New superconducting camera with 400,000 pixels offers unprecedented views of the cosmos

Superconducting camera astronomy concept

Recent breakthroughs in superconducting camera technology have led to the development of a 400,000-pixel camera that can detect weak astronomical signals. This camera, which operates with minimal noise, could revolutionize the search for Earth-like planets and improve communications in deep space through its application in NASA’s DSOC project. Credit:

A new superconducting camera with 400,000 pixels offers unprecedented possibilities in low-noise, high-resolution imaging for applications in astronomy and quantum technology.

When pursuing faint celestial bodies such as distant stars and exoplanets, and capturing them photon is essential for maximizing the scientific yield of a mission. Cameras used for this task must operate at extremely low noise levels and detect the smallest amounts of light: single photons.

Historically, while superconducting cameras have met these low-noise, high-sensitivity requirements, they have been limited by their small size, often no larger than a few thousand pixels, which limits their ability to capture high-resolution images. However, a breakthrough by a research team recently broke this barrier and created a superconducting camera with 400,000 pixels. This advance enables the detection of weak astronomical signals across a broad spectrum, from ultraviolet to infrared wavelengths.

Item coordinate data
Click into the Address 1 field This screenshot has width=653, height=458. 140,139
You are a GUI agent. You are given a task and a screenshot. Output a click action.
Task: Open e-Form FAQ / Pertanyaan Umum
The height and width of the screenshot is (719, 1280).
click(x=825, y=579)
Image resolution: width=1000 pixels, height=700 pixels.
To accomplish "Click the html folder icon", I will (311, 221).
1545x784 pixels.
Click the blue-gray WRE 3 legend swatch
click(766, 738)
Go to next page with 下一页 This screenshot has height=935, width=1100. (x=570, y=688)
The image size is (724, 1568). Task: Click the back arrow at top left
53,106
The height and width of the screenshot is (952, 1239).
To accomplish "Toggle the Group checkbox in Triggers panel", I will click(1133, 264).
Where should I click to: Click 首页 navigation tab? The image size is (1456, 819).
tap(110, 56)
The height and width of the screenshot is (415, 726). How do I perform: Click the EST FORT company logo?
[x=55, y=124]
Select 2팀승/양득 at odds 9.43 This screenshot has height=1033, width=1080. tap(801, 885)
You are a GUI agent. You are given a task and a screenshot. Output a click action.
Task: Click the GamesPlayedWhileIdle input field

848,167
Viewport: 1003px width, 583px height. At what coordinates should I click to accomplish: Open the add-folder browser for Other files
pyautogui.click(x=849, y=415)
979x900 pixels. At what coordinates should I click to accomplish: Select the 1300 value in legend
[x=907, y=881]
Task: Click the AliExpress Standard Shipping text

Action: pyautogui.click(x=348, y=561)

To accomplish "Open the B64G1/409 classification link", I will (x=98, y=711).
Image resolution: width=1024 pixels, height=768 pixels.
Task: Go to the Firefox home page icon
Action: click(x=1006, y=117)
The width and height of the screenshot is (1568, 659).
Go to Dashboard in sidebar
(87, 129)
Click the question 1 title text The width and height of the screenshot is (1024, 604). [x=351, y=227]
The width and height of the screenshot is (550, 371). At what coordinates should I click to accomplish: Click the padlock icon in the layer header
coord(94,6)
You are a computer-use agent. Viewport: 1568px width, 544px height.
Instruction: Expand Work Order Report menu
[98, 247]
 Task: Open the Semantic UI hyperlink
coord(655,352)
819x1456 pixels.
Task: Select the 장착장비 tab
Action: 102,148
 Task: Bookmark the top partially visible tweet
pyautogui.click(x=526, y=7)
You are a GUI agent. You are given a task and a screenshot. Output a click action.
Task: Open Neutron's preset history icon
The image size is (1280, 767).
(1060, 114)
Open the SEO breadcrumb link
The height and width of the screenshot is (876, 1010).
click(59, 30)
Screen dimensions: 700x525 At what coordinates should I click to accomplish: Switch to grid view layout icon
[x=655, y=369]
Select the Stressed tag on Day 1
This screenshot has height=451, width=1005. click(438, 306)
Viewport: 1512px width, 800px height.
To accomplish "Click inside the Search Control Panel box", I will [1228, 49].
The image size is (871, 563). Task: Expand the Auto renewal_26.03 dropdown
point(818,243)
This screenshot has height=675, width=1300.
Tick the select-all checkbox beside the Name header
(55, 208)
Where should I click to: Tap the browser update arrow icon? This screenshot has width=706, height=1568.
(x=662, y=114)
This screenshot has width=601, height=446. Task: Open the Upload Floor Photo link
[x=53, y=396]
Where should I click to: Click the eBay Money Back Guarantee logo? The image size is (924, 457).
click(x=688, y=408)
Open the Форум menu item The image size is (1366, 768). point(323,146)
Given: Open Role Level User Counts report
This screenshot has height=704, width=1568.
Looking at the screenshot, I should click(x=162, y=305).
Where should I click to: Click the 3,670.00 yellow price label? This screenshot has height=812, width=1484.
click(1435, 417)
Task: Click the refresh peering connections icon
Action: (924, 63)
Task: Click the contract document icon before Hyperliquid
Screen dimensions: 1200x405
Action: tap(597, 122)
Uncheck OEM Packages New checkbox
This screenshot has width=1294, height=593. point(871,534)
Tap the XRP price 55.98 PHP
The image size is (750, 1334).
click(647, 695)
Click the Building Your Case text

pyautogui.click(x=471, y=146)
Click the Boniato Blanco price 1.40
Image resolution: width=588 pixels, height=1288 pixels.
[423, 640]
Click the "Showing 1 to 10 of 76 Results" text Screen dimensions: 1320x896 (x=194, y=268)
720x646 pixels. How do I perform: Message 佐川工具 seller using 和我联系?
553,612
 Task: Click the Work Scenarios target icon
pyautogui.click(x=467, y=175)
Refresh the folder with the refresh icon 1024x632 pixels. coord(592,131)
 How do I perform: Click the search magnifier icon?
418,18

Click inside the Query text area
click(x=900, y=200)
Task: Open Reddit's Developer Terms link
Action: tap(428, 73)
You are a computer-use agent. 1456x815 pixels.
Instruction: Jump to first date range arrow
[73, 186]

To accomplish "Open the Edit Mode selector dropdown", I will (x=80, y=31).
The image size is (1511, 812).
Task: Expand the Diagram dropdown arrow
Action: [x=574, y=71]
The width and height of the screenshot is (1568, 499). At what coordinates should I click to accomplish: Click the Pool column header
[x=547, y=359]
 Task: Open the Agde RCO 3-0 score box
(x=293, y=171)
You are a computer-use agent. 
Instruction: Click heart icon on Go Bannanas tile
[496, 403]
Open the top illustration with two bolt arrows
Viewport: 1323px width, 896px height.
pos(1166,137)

Goal of the exercise: Reproduce verbatim the passage of the superconducting camera article that begins at the words "Superconducting camera astronomy" and stops after "and quantum technology.".

Answer to this task:
Superconducting camera astronomy concept

Recent breakthroughs in superconducting camera technology have led to the development of a 400,000-pixel camera that can detect weak astronomical signals. This camera, which operates with minimal noise, could revolutionize the search for Earth-like planets and improve communications in deep space through its application in NASA’s DSOC project. Credit:

A new superconducting camera with 400,000 pixels offers unprecedented possibilities in low-noise, high-resolution imaging for applications in astronomy and quantum technology.